- _Data provided_:
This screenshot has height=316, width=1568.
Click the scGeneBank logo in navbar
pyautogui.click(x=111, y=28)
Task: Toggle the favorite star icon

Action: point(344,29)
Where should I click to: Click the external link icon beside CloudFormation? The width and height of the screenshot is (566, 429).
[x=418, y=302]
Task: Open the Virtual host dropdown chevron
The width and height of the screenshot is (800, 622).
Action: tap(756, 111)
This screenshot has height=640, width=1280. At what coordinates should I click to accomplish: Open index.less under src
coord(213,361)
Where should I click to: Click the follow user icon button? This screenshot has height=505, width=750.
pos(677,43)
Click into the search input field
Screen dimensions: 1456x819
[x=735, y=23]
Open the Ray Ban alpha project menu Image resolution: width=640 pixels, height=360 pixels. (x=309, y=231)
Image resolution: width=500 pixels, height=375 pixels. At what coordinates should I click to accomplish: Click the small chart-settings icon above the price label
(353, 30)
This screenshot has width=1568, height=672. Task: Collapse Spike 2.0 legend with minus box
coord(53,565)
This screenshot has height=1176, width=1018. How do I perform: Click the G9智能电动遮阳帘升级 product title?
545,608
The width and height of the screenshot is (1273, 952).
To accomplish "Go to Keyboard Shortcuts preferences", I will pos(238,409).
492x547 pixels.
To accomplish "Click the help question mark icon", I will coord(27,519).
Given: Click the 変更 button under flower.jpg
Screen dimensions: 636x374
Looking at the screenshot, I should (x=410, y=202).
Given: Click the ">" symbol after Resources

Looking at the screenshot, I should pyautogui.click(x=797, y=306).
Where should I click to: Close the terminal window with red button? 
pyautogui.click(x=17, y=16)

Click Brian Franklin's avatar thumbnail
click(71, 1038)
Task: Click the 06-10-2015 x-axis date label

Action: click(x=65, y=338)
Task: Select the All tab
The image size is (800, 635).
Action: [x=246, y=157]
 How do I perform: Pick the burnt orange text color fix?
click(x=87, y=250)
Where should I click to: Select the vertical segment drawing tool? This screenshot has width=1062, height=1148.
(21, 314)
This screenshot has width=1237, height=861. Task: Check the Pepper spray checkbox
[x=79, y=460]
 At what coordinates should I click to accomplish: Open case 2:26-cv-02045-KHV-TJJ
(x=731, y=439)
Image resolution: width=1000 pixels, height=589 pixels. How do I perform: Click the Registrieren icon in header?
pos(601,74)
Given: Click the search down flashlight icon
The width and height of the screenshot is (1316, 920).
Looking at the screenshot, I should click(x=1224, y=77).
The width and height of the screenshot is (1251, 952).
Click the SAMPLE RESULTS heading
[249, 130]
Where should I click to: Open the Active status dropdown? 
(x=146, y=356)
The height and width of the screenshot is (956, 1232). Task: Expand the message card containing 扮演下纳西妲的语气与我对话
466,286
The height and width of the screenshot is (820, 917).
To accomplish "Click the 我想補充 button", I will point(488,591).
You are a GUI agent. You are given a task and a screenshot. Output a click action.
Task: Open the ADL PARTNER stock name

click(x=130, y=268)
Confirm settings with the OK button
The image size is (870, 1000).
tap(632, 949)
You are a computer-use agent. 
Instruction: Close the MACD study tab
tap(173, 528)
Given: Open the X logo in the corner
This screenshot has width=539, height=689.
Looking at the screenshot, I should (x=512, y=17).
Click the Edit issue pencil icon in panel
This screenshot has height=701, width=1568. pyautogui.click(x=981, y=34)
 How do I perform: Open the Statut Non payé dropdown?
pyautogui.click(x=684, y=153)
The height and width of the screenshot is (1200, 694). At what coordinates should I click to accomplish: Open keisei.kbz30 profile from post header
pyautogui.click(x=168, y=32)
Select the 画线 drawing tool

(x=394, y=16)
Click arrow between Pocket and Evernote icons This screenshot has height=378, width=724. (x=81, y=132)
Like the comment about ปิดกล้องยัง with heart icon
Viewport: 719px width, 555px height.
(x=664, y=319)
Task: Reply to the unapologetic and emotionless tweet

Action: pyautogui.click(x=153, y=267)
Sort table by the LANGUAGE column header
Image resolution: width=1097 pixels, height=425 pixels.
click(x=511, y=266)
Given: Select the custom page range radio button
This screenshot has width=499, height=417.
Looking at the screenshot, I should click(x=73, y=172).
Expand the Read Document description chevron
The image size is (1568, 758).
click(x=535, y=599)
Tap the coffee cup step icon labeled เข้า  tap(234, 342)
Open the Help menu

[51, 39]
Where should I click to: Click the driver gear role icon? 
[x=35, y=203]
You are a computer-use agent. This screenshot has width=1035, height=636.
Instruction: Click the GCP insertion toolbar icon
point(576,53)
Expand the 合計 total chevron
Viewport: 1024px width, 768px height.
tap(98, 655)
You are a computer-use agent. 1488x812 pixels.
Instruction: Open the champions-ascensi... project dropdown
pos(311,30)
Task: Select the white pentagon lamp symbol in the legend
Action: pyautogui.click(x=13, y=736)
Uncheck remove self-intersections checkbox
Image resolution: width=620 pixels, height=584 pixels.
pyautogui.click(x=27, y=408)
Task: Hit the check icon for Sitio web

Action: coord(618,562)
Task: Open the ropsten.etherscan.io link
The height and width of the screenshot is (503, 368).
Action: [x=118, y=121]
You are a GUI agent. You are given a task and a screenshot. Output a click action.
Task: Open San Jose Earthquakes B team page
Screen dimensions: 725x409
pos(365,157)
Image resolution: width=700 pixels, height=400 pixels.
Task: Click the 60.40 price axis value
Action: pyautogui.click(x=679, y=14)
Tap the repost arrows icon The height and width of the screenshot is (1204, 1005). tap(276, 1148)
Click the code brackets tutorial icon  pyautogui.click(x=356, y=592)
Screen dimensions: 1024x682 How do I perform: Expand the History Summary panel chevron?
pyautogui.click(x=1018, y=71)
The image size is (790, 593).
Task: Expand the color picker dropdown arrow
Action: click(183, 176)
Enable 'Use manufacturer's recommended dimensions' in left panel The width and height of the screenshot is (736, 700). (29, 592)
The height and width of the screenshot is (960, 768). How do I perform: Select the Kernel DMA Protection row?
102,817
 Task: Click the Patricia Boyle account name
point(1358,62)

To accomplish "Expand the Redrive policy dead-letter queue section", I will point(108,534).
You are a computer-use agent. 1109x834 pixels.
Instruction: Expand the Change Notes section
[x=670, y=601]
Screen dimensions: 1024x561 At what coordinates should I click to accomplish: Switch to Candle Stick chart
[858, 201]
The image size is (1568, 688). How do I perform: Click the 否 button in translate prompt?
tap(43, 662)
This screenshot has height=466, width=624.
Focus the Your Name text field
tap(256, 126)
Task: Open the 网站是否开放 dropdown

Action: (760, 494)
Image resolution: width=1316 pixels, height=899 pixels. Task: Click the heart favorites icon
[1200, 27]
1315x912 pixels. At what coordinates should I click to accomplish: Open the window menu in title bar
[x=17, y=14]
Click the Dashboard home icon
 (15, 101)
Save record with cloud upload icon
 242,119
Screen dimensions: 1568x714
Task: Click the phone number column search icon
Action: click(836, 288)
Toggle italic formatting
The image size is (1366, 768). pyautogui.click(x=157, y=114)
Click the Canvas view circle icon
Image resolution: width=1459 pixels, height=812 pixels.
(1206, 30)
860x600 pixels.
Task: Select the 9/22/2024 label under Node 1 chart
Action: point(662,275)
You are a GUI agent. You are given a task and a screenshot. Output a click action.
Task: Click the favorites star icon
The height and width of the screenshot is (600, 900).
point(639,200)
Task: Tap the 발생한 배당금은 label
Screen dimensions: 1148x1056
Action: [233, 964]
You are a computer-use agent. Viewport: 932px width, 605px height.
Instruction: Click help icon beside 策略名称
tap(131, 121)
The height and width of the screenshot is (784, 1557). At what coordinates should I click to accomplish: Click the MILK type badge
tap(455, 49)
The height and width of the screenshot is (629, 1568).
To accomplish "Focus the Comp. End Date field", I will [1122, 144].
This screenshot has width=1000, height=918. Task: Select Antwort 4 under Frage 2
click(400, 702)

- _Assignment_: Return the entries above unchanged, starting at the first line and stopping after the line with "Task: Open the Virtual host dropdown chevron".

- _Result for this exercise_:
This screenshot has height=316, width=1568.
Click the scGeneBank logo in navbar
pyautogui.click(x=111, y=28)
Task: Toggle the favorite star icon

Action: point(344,29)
Where should I click to: Click the external link icon beside CloudFormation? The width and height of the screenshot is (566, 429).
[x=418, y=302]
Task: Open the Virtual host dropdown chevron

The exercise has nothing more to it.